Martel, in this short interview, says, “Writing chose me, I did not choose writing. Everything else fell away.” He started writing at the age of 27. “When I started I was not very good. Bit by bit, I just got better. Initially I did not know what I was doing. I just wrote this, commented on that. I was just doing it.”

It is interesting to hear how Martel says he contended with his own uncertainty about where he was going. “We are taught to be very reasonable in the West. We value that. Reasonable people make a lot of money, reasonable people get a lot of power. I was fed up of being so reasonable. I thought, ‘What is the point of being so reasonable?’ What does it get me? And thank god I ended up in India at the end of this process. That is where I started doing “Life of Pi”, which is, in a sense, a book that says, ‘Stop making sense.’ Have a vertical view of life rather than a horizontal one; not just the material and chemical one. Don’t worry if it is not true. You do not have to be certain about anything in life. … It is the process, not the knowledge. So just entertain transcendence and you will be the better for it. So, in a sense, it is a totally unreasonable proposition and I am the better for it. Generally, in a way, people are the better for it, for being less reasonable.”

With that rather strong assertion that being unreasonable can put you at an advantage, Martel tells us how he captures such ideas in a story. “You have to do the writing and then tinker with it. I love the tinkering bit, just to see it improve makes you feel better. Even simple things like language. If you are writing in English, it has to be reasonable English… can’t just throw in Albanian… nobody will understand it. So compromises of trying to communicate have to addressed.”

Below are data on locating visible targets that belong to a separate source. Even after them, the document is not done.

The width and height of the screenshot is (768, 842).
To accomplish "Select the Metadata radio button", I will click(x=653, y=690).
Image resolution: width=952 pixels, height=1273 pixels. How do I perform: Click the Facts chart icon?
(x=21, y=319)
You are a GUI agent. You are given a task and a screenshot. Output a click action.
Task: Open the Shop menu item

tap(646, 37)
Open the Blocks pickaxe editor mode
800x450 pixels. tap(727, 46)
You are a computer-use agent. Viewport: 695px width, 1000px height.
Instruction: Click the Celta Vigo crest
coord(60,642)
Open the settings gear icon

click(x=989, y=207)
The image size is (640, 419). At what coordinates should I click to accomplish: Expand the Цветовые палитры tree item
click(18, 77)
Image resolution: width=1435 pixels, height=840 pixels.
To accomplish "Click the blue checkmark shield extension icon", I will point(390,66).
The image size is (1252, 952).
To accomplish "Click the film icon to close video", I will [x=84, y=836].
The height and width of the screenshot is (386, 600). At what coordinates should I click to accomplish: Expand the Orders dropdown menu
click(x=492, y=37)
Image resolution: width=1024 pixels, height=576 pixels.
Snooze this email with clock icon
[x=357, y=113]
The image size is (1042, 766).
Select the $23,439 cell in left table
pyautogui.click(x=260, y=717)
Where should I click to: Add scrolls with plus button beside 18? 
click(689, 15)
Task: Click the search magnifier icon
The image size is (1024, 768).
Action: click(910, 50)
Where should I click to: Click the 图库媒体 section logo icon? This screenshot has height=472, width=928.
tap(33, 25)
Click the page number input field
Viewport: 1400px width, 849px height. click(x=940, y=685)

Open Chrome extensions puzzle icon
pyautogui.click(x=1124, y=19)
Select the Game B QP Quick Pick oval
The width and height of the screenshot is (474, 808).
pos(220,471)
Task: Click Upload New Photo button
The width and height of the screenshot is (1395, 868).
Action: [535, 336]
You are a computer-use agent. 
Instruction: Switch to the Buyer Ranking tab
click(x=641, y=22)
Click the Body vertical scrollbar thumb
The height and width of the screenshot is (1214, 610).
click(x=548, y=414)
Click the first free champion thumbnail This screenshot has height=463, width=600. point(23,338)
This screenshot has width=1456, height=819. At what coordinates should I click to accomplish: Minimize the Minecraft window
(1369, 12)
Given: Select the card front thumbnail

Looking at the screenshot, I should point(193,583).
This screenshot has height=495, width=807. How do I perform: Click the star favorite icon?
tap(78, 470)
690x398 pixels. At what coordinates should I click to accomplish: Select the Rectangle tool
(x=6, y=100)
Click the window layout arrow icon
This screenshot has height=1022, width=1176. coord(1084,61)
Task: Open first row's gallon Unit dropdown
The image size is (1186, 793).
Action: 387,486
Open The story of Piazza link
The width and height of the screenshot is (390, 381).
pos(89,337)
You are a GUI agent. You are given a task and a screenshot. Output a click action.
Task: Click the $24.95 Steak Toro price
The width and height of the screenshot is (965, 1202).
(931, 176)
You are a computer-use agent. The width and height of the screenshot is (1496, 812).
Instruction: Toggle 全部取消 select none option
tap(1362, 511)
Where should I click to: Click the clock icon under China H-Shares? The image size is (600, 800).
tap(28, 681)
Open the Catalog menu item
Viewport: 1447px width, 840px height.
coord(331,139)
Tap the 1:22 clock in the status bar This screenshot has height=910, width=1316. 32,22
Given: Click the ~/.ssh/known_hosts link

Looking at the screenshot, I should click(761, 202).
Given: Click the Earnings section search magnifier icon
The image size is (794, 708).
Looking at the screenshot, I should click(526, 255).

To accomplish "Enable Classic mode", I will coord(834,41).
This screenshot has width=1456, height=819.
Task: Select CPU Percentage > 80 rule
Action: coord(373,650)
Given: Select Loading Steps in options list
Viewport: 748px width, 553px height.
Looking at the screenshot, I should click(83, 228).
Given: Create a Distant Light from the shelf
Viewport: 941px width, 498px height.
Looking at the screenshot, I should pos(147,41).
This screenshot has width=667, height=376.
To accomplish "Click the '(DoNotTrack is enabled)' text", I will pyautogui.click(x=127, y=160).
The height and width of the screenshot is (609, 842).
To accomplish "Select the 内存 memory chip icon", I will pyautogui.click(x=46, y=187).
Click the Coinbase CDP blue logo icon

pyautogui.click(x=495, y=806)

Martel teaches at Trent University, Canada, and says that the other things he writes are all literary and so no compromise is possible there, “because in Western capitalist profit-driven society, art is irrelevant.” Martel is saying this in the wish to convey that writing should reach beyond that which falls within the worldly confines of useful and practical. And yet if it lies way beyond, no one may care about it. It is partially true that art can easily be overlooked, but then how would it explain the growth of art all around?

If art is irrelevant, how come he is read? How does he explain its survival? Martel is quick to add, “The writer ultimately is a free element. You are not responsible to anyone. Art is witness. The genuine artist says this is life, not the good parts or the bad parts, but including the good, the bad, the ugly, and it is that active witness that makes art so necessary and so true. Both art and religion are essentially, at the core, stories. They are stories. And essentially we are story animals. So I think the work of a lifetime is to figure out what your story is. What story are you going to tell of yourself, of your family, of your city, of your country and then, ultimately, of your universe.”

Writing is thus an art that is an eloquent witness, art itself at one level for it is not influenced by the material and commercial world, is a standalone which tells a story specific to each author, each experience, but encompassing a world view.